By gollies, America's workaday majority of middle-class and poor people have a fighter on our side in Washington. Unfortunately, that fighter is Barack Obama.
On Sunday, he waved his white hankie of surrender in the debt ceiling battle, agreeing to a disastrous deal ruthlessly pushed by the loopiest of the tea party extremists in the Republican House. It slashes some nearly $1 trillion from national programs that ordinary Americans count on, puts Social Security and Medicare at risk, and promises to make our depressed economy, and even the deficit, worse.
Obama also cravenly conceded to the demand by GOP/tea party corporatists that those fortunate few at the tippy-top of our economy make no sacrifice whatsoever to the goal of deficit reduction. Tax-dodging corporations, hedge-fund profiteers and the richest 1 percent of our nation's plutocratic elite are allowed by this sorry deal to retain every dime of their subsidies, tax breaks and other federal giveaways.
Image: NationofChange
But we've all seen again and again that this guy "fights" by backing up and begging for compromise. For example, even as he caved in last December to Republican demands that the ridiculous Bush tax cuts for the superrich be continued, he talked tough about fighting for fairness "next time." When will next time be now?

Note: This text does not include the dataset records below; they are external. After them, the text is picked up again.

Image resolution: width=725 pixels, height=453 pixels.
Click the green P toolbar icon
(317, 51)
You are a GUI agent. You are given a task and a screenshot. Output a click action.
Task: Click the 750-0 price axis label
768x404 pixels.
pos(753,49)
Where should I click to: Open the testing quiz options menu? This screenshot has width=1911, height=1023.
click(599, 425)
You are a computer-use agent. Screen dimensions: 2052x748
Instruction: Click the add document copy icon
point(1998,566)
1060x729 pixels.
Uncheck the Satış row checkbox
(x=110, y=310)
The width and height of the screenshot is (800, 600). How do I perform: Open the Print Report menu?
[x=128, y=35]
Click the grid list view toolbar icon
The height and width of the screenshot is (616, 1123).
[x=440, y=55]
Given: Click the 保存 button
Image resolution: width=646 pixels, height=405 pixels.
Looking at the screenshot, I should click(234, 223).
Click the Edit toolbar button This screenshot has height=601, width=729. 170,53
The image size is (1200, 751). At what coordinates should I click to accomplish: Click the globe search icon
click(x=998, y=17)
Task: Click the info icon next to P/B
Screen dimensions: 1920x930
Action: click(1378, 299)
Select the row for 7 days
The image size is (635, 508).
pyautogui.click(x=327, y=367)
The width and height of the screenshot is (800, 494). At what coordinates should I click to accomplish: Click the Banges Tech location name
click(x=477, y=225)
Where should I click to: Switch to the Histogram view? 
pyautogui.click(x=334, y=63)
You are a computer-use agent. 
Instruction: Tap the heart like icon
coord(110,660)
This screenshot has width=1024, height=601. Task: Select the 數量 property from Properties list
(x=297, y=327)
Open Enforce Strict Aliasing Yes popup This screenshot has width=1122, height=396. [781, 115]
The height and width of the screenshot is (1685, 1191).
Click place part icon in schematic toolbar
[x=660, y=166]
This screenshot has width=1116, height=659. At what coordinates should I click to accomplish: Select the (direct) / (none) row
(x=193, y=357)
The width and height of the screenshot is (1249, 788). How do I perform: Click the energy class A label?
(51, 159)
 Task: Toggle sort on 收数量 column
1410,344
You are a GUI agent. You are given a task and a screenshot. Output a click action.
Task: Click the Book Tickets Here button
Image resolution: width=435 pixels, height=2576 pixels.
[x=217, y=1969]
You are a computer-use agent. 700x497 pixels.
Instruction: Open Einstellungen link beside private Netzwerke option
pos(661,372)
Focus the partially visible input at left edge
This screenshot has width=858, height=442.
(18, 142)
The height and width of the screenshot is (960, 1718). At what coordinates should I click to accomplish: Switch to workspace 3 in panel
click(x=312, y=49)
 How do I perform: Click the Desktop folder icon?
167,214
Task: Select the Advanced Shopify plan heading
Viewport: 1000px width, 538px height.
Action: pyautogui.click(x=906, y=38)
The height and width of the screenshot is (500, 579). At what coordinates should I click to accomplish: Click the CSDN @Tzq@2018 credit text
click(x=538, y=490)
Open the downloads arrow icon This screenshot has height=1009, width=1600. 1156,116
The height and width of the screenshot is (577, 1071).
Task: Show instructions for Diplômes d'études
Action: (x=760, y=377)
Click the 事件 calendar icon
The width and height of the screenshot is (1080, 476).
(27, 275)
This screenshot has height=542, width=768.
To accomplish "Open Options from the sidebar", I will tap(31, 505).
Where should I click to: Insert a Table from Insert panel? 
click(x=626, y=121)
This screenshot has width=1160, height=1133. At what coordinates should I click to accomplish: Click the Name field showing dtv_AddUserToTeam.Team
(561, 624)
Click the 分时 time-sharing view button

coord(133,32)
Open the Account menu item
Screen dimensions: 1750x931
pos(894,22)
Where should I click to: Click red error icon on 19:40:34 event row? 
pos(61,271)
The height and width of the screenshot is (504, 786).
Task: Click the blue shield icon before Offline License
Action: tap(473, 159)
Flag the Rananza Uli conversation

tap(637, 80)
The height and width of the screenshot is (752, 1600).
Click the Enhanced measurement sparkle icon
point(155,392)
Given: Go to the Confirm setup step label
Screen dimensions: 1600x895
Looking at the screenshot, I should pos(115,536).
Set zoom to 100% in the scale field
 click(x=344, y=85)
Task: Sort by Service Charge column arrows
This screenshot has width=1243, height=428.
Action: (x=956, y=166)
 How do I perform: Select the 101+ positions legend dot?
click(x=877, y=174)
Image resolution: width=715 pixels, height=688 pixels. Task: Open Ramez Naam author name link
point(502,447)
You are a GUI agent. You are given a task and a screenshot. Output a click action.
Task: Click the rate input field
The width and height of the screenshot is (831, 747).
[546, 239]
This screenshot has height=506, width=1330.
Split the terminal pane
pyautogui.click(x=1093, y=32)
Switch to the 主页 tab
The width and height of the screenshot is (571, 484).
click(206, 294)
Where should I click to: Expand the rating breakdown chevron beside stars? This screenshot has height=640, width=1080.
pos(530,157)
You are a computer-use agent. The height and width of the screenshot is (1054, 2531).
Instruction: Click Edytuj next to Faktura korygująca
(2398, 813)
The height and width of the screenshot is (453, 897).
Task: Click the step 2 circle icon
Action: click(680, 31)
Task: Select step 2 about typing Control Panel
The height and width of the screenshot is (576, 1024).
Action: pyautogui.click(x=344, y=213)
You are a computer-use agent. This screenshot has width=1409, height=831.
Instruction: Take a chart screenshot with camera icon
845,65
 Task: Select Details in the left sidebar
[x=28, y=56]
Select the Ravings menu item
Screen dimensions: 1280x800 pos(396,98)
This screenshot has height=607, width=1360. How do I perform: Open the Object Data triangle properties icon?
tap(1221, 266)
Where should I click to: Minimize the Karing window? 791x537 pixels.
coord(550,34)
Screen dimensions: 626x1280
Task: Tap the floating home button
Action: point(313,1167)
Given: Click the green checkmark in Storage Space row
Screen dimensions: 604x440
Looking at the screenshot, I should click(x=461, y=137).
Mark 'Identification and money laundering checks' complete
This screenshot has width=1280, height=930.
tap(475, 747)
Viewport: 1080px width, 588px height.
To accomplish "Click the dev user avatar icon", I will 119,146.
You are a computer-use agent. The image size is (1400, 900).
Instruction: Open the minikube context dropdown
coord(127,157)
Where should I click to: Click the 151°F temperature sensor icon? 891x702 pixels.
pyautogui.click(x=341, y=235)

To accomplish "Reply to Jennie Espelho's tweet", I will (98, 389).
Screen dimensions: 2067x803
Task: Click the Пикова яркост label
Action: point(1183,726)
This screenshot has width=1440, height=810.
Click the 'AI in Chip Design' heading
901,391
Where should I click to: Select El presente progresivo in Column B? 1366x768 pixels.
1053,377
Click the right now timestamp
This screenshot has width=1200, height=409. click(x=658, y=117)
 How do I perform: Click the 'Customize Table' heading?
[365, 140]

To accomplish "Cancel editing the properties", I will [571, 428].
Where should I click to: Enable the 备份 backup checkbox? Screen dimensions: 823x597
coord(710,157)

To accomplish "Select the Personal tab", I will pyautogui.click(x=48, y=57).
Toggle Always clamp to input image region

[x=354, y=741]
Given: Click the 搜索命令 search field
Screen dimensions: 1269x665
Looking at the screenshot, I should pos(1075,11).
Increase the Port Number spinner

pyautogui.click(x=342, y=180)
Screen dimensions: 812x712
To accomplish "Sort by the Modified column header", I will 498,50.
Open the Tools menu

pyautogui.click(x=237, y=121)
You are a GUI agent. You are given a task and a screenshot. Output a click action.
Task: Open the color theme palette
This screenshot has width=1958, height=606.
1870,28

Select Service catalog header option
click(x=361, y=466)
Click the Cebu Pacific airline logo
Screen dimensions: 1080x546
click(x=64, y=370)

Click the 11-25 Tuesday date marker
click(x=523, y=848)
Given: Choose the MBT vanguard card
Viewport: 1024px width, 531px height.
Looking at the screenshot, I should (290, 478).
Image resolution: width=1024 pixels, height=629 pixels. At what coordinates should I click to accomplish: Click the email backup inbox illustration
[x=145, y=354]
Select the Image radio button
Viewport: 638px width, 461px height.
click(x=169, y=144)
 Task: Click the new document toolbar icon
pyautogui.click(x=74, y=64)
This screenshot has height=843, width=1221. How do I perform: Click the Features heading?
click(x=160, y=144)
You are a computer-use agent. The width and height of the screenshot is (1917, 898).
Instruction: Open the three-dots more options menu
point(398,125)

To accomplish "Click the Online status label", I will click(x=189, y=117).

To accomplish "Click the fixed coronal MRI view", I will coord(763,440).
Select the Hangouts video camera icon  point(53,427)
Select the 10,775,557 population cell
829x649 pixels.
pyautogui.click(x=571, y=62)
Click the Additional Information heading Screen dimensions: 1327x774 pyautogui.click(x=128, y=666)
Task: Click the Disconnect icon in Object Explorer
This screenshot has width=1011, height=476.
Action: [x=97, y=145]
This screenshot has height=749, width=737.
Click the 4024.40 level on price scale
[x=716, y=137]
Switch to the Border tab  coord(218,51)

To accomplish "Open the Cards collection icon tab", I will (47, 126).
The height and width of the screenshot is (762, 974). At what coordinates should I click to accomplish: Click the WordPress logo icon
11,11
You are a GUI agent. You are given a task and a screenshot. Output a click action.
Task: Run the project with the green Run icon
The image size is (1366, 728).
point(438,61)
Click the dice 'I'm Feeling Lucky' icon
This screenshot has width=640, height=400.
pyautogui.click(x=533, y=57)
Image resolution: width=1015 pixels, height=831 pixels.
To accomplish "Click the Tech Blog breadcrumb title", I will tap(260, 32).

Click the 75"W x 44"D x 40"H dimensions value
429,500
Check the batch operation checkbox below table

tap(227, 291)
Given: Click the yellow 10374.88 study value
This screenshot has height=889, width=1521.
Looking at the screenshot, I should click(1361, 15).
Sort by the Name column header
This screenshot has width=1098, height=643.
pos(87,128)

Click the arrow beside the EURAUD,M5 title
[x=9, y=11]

I know a bit about fighting, having been a little guy growing up in a small Texas town where confrontations often popped up. I learned early on that you should never hit a man with glasses; you should hit him with something much heavier.
The heavy "something" that Obama has at his disposal is the fact that the American people are overwhelmingly on his side in this fight. The majority is sick and tired of paying the price for economic disasters caused by narcissistic greed of financial elites and corporate chieftains.
They're ready to smack the moneyed powers — and the politicians who kowtow to them — right in their snouts.So, Obama shouldn't be playing budgetary patty cake with John Boehner and Co. in the backrooms of Washington. Instead of negotiating over how much of FDR's New Deal to throw out the window, he needs to FDR-up, get out of Washington and rally the majority to go after the greedheads and screwballs. If he'd lift his vision from budget numbers, he'd see that America's great economic urgency is not the deficit, but creating good, middle-class jobs to get America moving again, moving upward — and moving together.
Today, we are a dangerously disunited society. Elite CEOs and big investors are grabbing all the gains, leaving the vast majority mired in recession and facing falling incomes. Since the recession technically "ended" 18 months ago, corporate profits have zoomed, sopping up an unprecedented 88 percent of America's economic growth. Meanwhile, only 1 percent of the growth that we all help to produce has gone to wages and salaries, which is the source of income for about 90 percent of us.
Yet those same CEOs say they won't invest in new jobs or raise wages until consumers start buying again. That's like saying, "The beatings will continue until morale improves." Hello, the consumers CEOs are waiting on are the workers whose jobs and wages the CEOs won't increase.
You see, despite the GOP's ideological claptrap about corporate executives being "job creators," it is ordinary Americans who actually create jobs by spending from their paychecks. People who are out of work do not tend to be — how shall I put this? — "robust consumers." Since consumer spending accounts for about 70 percent of our country's economic growth (and, in so doing, creates America's jobs), the dogma of deliberately destroying the purchasing power of middle-class wage-earners is disastrous — like trying to cure a headache by chopping off your head.
This is why Obama needs to quit pampering the rich and fussing over budgets — and start launching a national, FDR-style jobs program that'll immediately increase paychecks, perk up consumer spending and generate economic growth.